No, apps, in general, can only look at attributes and commands from a device. (This is part of how Hubitat's "capability" model extracts lower-level device and driver details into these higher-level concepts so that apps can work with any device without knowing details of how it or the driver works.)
One exception is if this is a child device of a parent app; in that case, I believe setting the value "directly" would work (using updateSetting() on the device, the same way you'd do it in a driver), but you could for sure always write a method in the child driver and call it from the parent app, or vice versa, and that method can do whatever you need.
If that's not your situation, you'll need a command to do it.
PS -
Not sure where you got this from (actually, I have some ideas ) but it's not a parameter for input in Hubitat.

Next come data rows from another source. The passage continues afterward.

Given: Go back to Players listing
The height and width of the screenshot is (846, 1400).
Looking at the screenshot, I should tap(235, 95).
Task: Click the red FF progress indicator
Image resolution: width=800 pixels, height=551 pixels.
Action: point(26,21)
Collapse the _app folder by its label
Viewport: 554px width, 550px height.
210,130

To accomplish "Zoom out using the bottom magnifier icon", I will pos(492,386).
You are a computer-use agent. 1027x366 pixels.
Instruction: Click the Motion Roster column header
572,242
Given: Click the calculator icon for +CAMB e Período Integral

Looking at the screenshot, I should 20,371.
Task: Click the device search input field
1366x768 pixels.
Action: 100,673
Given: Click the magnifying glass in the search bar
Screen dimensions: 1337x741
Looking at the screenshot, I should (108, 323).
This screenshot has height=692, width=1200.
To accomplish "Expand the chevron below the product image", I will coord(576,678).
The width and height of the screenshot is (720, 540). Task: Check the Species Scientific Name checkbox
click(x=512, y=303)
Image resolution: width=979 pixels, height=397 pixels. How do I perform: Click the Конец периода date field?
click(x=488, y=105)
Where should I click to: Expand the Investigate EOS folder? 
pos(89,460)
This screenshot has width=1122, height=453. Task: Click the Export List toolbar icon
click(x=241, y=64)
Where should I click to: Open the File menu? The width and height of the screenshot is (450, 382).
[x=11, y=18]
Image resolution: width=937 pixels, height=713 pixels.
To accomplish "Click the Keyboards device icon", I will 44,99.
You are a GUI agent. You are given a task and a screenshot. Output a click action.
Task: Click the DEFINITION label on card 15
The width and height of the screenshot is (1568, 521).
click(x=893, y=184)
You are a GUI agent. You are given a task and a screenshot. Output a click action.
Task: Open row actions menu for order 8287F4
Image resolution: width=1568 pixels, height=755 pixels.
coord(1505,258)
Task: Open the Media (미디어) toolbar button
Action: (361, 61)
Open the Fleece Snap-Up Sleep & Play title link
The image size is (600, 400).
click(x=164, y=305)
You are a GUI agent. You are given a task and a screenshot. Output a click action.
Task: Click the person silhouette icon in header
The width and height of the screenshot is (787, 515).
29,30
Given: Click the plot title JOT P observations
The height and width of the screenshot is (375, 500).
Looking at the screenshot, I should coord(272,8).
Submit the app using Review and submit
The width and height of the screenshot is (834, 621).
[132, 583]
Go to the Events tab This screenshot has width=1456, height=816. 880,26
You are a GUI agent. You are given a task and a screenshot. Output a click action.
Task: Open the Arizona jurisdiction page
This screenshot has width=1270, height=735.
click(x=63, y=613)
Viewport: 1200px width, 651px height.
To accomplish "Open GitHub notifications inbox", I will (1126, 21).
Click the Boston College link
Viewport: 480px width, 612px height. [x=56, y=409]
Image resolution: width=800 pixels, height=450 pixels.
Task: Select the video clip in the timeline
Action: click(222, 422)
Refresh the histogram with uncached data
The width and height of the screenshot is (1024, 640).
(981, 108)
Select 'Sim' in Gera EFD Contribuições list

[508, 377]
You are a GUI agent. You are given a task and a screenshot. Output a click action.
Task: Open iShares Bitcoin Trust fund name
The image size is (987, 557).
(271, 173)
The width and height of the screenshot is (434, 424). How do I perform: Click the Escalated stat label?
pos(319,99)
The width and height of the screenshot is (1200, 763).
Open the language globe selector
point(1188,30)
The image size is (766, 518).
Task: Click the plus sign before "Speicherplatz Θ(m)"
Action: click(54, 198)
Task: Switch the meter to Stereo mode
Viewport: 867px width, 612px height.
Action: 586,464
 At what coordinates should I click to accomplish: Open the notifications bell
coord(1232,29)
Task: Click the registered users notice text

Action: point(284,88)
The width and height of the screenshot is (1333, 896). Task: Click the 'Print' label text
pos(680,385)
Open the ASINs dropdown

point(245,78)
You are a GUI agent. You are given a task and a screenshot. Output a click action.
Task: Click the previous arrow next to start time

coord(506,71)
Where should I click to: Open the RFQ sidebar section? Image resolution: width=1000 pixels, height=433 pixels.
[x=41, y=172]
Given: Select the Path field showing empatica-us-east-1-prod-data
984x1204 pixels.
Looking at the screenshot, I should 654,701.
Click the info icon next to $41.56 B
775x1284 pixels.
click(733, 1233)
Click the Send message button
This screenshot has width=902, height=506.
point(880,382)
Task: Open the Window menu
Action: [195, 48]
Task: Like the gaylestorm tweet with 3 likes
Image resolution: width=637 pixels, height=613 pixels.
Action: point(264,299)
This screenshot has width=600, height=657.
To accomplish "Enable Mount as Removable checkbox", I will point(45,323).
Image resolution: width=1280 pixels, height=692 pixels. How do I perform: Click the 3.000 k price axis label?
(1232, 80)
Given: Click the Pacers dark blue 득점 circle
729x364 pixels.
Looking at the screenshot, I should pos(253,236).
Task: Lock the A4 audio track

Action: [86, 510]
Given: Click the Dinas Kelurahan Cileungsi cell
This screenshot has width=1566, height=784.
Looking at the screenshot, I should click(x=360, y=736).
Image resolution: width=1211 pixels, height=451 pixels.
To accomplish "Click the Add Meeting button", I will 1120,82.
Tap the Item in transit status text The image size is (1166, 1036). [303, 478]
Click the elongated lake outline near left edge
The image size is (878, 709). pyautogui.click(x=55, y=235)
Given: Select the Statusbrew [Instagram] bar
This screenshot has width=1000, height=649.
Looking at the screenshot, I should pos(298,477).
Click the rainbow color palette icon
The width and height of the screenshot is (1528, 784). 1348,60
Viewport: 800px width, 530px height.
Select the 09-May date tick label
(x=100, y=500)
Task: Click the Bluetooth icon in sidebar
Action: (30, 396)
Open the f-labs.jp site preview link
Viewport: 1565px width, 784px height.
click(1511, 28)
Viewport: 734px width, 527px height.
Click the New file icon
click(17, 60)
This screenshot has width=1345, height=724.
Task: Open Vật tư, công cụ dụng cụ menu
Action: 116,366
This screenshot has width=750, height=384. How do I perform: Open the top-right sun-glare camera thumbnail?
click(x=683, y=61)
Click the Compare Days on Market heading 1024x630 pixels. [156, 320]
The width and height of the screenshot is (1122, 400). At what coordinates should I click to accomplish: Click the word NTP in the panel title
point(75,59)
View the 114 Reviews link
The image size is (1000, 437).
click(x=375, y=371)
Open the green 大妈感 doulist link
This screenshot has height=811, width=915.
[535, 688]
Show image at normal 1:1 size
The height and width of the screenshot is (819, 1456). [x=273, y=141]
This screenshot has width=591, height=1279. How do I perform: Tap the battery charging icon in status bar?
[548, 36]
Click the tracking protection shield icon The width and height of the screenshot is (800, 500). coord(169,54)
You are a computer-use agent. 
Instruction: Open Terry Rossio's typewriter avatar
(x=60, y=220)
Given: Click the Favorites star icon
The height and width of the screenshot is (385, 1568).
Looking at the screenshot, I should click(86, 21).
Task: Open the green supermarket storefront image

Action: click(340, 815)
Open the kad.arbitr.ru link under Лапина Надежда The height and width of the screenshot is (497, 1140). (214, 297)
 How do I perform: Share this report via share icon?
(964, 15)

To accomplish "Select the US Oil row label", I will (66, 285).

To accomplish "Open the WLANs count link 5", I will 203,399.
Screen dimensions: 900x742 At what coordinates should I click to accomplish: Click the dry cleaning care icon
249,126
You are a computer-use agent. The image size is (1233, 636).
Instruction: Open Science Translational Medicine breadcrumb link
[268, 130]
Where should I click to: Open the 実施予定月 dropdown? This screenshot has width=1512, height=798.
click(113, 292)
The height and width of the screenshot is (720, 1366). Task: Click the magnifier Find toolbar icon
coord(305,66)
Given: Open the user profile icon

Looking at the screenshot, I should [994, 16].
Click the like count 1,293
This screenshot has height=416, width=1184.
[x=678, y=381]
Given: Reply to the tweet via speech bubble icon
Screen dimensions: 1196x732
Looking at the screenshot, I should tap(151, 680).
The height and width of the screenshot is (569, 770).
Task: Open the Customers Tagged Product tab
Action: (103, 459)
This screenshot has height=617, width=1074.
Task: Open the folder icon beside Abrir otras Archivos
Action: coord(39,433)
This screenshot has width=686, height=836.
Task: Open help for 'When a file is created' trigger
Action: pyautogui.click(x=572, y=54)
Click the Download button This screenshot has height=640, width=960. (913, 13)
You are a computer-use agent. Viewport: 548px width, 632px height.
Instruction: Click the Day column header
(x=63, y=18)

Do you just want to change the preferences, or are you using them as part of an automation? If the latter, they are likely better done as a command anyway. If the former, the built-in Preference Manager app can help with changing a lot of preferences at once (I know, I said apps can't do this--system apps have rare exceptions).
I'm not sure I understand what you're asking. You don't need two different inputs for the same device to send two different commands (like on or off) to it if that's the implication. Sharing more details about what you're doing may be helpful, possibly including code snippets or screenshots of the app.
Let's ignore Inputs for now and focus on Commands.
Imagine a Hubitat Device implementing a Telnet connection to a remote piece of hardware. And a Hubitat App (which uses that Device) processing the data sent from the hardware and sending data to that hardware.
Now for purposes of debugging I want to be able to log the data sent by the Device and/or the data received by the Device.
So I implement four Commands in the Device: TraceSendOn, TraceSendOff, TraceRecvOn, TraceRecvOff.
def TraceSendOn() {
state.traceSend = true
}
def TraceSendOff() {
state.traceSend = false
}
def TraceRecvOn() {
state.traceRecv = true
}
def TraceRecvOff() {
state.traceRecv = false
}
In the Device code I can test the state of the traceSend and traceRecv to control if the data sent is logged and/or the data received is logged.
In the App code I can call the four commands as needed to set the desired state of traceSend and traceRecv as desired.
But having four commands just to set two "flags" to true or false seems rather inelegant.
I was thinking perhaps there is a way to have just one Command accept two parameters something like:
TraceControl("Send", "On")
TraceControl("Send", "Off")
TraceControl("Recv", "On")
TraceControl("Recv", "Off")
Commands can accept parameters, so what you propose is indeed a possibility.
But are these just random apps and drivers? It sounds like you wrote them both. Would it make sense to have them as parent/child? In that case, you can just call a method from one directly on the other (without the need to "elevate" it into a formal command). If not, the above should still work.
Yeah, the method signature needs to match the parameters of the command in terms of number (and type if you specify them in your method signature, though Groovy can use dynamic types if not). I don't think lowercase "string" is anything in Groovy, but String is indeed the class for a plain string data type.
In other words, as you've probably discovered by now, that looks right!
You can look for something similar implemented in the Tuya Zigbee Multi-Sensor 4 In 1 driver - the SetPar() command. It accepts 2 parameters- the first one is the preference name and the second is the preference new value. The implementation is not the clearest one, but may give you some ideas.